=== ENTRIES SUPPLIED ===
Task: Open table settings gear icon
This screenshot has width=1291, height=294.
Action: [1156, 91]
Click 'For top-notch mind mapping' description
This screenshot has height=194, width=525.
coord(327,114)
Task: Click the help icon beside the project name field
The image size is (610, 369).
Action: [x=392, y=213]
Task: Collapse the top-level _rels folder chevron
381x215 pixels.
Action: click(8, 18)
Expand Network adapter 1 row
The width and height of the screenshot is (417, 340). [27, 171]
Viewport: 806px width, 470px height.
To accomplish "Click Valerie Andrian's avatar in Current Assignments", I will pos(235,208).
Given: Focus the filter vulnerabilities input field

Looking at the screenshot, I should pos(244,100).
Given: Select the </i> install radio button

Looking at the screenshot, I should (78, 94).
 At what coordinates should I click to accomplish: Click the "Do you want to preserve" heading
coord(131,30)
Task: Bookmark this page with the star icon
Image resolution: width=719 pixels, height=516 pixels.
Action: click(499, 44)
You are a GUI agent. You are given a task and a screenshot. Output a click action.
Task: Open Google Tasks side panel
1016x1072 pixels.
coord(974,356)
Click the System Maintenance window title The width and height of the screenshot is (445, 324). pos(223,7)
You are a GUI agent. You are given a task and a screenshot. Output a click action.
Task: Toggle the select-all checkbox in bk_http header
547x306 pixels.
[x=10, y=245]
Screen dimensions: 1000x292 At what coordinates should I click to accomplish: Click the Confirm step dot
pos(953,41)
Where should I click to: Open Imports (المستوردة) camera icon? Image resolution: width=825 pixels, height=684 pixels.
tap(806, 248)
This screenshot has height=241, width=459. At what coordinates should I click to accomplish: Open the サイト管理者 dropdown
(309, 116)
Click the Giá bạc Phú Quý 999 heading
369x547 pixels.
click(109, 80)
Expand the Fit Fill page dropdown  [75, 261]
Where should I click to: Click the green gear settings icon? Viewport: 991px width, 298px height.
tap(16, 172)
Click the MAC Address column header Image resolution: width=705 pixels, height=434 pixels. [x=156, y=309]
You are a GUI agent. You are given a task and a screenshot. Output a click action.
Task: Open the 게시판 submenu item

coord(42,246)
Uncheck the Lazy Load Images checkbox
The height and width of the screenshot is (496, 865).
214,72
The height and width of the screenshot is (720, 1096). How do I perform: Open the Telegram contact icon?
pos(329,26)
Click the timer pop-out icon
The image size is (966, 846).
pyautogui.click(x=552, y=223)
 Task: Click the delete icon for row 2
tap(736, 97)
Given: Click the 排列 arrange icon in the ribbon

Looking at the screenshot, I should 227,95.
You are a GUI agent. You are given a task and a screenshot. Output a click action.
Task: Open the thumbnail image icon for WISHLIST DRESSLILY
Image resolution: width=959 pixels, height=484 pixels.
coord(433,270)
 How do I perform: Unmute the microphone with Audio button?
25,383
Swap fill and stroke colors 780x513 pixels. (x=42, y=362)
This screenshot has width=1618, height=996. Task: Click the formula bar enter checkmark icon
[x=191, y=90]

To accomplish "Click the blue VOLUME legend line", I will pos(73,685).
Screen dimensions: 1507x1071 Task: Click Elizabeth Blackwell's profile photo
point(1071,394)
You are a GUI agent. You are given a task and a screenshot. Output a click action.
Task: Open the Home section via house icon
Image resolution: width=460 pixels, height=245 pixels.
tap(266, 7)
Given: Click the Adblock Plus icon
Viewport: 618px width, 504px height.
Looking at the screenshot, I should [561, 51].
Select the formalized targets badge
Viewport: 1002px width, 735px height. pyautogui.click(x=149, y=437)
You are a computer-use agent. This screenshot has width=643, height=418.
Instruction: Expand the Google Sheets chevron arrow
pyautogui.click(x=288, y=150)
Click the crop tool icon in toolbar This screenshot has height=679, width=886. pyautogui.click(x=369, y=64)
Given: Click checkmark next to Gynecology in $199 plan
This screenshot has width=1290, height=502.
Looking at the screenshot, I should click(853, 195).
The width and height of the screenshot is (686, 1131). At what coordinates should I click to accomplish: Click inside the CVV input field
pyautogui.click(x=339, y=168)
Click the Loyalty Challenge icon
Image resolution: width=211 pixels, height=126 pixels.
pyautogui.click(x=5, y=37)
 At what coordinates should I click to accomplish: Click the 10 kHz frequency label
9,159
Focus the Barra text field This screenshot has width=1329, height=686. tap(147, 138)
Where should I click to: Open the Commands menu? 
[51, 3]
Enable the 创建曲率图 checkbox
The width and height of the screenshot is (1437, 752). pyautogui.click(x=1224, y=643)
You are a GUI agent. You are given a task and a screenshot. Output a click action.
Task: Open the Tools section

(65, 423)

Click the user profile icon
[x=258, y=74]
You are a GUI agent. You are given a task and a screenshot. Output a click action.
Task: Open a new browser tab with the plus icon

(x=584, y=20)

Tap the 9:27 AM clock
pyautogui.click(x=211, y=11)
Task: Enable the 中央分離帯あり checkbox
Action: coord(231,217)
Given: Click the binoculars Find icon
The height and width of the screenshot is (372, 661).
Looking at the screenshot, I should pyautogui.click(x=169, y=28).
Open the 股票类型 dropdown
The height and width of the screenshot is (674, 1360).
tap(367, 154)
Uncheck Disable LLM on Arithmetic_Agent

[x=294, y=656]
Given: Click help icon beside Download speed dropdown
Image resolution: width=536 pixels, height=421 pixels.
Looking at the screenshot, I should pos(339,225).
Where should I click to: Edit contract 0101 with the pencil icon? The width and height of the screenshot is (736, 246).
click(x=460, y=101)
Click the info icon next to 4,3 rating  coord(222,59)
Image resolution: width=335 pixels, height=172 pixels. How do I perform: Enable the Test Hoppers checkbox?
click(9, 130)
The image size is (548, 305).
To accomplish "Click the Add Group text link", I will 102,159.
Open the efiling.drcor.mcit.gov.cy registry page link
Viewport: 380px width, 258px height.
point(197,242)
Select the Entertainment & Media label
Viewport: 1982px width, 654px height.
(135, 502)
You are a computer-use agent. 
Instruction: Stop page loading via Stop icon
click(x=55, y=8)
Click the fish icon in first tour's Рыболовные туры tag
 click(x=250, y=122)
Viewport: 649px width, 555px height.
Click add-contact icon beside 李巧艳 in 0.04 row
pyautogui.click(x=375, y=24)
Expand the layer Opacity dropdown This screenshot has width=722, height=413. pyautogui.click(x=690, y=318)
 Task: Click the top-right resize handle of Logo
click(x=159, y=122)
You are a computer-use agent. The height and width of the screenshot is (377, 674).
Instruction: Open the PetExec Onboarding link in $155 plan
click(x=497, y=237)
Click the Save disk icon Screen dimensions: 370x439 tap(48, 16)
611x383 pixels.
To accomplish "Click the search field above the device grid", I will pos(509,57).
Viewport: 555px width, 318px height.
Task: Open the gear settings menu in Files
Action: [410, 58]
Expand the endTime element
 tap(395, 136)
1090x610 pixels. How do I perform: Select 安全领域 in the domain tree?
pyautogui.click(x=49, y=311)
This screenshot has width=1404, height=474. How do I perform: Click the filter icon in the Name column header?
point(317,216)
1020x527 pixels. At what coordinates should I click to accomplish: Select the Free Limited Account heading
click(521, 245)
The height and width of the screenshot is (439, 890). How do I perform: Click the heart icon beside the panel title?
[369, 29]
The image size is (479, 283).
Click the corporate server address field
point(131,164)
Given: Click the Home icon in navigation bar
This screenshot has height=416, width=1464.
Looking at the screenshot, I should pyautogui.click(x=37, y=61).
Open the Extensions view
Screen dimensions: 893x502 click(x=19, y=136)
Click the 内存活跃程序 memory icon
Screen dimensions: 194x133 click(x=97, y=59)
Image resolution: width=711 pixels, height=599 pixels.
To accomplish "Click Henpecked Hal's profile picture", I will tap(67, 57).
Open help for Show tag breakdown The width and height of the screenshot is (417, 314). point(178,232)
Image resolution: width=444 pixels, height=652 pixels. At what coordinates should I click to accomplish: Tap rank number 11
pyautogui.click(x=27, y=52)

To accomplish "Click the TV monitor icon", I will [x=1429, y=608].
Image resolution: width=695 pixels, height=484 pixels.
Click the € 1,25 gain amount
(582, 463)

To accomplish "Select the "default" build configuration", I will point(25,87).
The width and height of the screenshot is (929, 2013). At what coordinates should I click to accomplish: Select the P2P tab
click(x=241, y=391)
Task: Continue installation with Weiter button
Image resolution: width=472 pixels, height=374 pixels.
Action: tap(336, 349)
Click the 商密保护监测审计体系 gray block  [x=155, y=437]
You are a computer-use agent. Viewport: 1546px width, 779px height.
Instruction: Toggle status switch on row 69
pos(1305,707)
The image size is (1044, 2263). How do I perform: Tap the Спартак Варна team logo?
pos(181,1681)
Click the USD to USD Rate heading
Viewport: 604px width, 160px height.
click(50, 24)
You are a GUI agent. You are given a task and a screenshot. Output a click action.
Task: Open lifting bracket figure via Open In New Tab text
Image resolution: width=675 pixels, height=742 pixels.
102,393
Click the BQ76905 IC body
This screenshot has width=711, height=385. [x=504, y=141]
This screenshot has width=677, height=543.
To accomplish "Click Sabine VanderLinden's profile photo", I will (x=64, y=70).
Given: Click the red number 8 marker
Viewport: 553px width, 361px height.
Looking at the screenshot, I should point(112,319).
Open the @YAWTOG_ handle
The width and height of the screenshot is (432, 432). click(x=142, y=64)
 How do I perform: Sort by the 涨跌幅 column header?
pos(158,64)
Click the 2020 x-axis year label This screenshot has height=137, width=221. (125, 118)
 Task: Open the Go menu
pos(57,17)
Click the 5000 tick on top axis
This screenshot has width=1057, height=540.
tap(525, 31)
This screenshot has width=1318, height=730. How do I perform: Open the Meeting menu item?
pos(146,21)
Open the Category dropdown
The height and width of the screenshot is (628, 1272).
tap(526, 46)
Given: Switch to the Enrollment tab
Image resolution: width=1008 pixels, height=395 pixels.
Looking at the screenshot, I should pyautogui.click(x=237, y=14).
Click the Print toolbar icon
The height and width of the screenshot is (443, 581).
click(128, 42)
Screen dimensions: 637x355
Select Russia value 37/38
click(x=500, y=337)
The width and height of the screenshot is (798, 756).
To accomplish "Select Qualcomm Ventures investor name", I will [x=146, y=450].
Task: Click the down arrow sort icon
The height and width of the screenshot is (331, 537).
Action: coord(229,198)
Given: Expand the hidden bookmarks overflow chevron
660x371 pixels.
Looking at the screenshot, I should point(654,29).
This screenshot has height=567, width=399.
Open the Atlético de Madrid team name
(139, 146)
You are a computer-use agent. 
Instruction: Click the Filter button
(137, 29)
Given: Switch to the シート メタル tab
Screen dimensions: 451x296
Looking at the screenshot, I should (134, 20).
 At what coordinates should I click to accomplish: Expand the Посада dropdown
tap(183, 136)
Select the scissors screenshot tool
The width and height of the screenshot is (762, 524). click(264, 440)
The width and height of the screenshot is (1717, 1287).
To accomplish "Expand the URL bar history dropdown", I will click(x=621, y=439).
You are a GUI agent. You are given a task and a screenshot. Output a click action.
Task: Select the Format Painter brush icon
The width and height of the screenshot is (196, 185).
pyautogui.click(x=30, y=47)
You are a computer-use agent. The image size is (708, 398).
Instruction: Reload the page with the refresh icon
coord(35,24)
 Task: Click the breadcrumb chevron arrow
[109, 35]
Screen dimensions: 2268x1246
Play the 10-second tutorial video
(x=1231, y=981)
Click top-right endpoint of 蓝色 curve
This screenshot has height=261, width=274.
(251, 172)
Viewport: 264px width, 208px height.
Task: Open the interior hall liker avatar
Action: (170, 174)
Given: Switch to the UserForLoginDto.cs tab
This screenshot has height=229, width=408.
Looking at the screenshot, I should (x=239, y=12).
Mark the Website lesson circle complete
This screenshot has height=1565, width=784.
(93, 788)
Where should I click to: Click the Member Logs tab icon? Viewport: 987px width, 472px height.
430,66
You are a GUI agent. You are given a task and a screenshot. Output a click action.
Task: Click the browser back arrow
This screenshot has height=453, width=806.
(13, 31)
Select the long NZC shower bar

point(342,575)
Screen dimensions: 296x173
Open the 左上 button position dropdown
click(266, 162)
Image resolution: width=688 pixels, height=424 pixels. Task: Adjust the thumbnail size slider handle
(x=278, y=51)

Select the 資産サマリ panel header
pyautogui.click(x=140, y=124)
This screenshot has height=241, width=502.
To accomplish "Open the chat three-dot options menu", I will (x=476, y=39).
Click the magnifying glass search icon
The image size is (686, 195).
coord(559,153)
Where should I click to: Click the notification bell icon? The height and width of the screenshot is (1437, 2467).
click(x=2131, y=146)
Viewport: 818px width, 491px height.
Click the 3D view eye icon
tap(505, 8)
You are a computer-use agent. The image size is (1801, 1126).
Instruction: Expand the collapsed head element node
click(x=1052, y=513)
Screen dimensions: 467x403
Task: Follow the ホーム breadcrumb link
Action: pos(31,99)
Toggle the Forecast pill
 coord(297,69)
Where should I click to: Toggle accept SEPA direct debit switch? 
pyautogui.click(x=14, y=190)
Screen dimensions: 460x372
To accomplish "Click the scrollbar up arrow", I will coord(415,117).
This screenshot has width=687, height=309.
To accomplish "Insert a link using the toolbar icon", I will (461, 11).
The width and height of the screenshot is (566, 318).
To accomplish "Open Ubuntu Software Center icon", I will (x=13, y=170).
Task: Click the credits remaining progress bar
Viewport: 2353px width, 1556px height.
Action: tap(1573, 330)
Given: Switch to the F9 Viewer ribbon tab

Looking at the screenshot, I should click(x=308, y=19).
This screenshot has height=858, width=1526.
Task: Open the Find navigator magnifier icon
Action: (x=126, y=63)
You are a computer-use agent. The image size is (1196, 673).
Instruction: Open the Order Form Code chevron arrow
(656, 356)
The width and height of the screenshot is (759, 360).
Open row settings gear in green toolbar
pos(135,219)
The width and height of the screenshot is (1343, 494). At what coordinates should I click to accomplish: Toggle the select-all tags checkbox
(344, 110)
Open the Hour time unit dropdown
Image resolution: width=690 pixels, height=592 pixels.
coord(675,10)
===
**PROBLEM:** Reproduce the stretch of the material from the line containing "Uncheck the Lazy Load Images checkbox" through the line containing "pos(329,26)", word for word.

**IN RESPONSE:**
Uncheck the Lazy Load Images checkbox
The height and width of the screenshot is (496, 865).
214,72
The height and width of the screenshot is (720, 1096). How do I perform: Open the Telegram contact icon?
pos(329,26)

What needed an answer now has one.